On January 25, 2023, their sixth single, "Metamemento", was released. From March to June, they held the Taboo the Metamuse 2023 Tour. Their seventh single, "Happy Ending Extra Innings", on May 10. On September 26, they released a split single with Mapa. On November 11, the group changed their name back to ZOC, and added Aimi Chao as a new member. From November to February 2024, they held the Queen of Tone Tour.

On January 31, 2024, they released their eighth single, "Queen of Tone / Crush Alone". On March 31, Marina Nishii, Maro Kannagi, Riko Yachia, and Nodoka Shizume left the group and ZOC suspended group activities. Karen Aizome left ZOC on November 4.

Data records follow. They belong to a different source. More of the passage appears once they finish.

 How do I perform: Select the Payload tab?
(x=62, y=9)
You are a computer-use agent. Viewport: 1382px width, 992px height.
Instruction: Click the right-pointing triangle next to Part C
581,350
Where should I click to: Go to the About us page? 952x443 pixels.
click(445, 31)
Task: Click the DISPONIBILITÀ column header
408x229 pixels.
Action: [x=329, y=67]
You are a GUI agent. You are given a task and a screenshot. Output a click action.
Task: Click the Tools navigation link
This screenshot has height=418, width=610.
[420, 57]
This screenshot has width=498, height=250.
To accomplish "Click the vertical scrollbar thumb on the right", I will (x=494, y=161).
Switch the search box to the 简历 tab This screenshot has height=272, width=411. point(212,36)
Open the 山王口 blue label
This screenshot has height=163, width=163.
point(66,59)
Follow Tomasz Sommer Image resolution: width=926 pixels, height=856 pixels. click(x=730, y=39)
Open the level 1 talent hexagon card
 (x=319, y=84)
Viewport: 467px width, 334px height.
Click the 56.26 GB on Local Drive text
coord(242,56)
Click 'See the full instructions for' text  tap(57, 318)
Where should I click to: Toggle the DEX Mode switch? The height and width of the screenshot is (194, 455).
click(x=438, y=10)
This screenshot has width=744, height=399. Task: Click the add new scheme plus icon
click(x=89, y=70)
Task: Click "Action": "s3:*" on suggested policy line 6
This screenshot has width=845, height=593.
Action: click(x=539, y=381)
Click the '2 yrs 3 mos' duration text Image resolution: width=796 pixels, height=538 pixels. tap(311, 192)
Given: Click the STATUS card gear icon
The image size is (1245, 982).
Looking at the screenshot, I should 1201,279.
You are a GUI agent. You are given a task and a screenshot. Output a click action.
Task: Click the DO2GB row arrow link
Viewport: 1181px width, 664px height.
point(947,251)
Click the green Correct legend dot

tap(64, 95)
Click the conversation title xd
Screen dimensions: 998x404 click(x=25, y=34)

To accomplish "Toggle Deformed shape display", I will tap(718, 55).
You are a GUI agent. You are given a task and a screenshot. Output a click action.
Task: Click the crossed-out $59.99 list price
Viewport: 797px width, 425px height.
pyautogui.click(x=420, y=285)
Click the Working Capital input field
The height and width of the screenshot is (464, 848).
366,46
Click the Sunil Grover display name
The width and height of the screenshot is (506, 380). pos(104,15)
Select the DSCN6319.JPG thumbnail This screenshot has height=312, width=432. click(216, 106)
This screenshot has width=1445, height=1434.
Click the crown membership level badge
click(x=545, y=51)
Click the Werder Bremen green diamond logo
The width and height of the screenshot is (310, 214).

===2025: ZOCX and re-formation as a co-ed group===
On January 1, 2025, ZOC renamed to ZOCX and a new line-up was revealed. Seiko and Aimi from the previous line-up remained members, while Kanano Senritsu, a concurrent member of Femme Fatale and Akuma no Kiss, who had left ZOC in July 2020 re-joined, and new members Mayu Sentsubaki, who is a concurrent member of Chinhoza, Miyuki Amakuni, a former member of Mameshiba no Taigun, and Hau NecoNecoNeco, a former member of M!LK, Monoclone, and Yumekui Neon, joined the group. ZOCX became a co-ed group with its first male member Hau NecoNecoNeco. They released their ninth single, "Badface / Endinging", on April 1. On June 6, ZOCX performed alongside Mapa and Piggs at WACK in the UK Vol. 6 which took place at The Underworld in London.

==Members==
===Current===
- Seiko Oomori (大森靖子) (2018–present)
- Aimi Chao (荼緒あいみ) (2023–present)
- Kanano Senritsu (戦慄かなの) (2018–2020; 2025–present)
- Mayu Sentsubaki (千椿真夢) (2025–present)
- Miyuki Amakuni (天國3ゅ姫) (2025–present)
- Hau NecoNecoNeco (猫猫猫はう) (2025–present)

===Former===
- Fin Kitoki (葵時フィン) (2018)
- Sayaka Unagi (兎凪さやか) (2018–2019)
- Katy Kashī (香椎かてぃ) (2018–2021)
- Jonah Kirano (吉良乃ジョナ) (2021–2022)
- Marina Nishii (西井万理那) (2018–2024)
- Maro Kannagi (巫まろ) (2020–2024)
- Riko Yachia (雅雀り子) (2020–2024)
- Nodoka Shizume (鎮目のどか) (2021–2024)
- Karen Aizome (藍染カレン) (2018–2024)

==Discography==
===Studio albums===

| Title | Album details | Peak positions |  |  |
| JPN | JPN Comb. | JPN Hot |
| PvP | Released: June 9, 2021; Label: Avex Trax; Formats: CD, digital download; | 11 | 13 | 16 |

===Singles===

| Title | Year | Peak positions |  |  | Album |
| JPN | JPN Comb. | JPN Hot |
| "Family Name" | 2019 | 8 | 15 | — | PvP |
| "Danshari Kareshi" (断捨離彼氏) | 6 | 7 | 24 |
| "Shinemagic / Hyalu Lonely Girl" (Shinemagic / ヒアルロンリーガール) | 2020 | 9 | 41 | — |
| "Age of ZOC / Don't Trust Teenager" | 2021 | 5 | 35 | — |
| "Katsurei Girl / Begging" (割礼Girl / Begging) with Bis | 14 | — | — | Non-album singles |
| "Tiffany Tiffany / Wagamama Pajama" (Tiffany Tiffany / わがままぱじゃま) | 2022 | 3 | 13 | 76 |
| "Metamemento" (メタメメント) | 2023 | 3 | — | — |
| "Happy Ending Extra Innings" (ハッピーエンド延長戦) | 12 | — | — |
| "Ichigo Kanzen Hanzai / Neko no Kuni" (いちご完全犯罪/猫の国) with Mapa | 8 | — | — |
| "Queen of Tone / Crush Alone" | 2024 | 16 | — | — |
| "Badface / Endinging" | 2025 | 12 | — | — |
"—" denotes releases that did not chart or were not released in that region.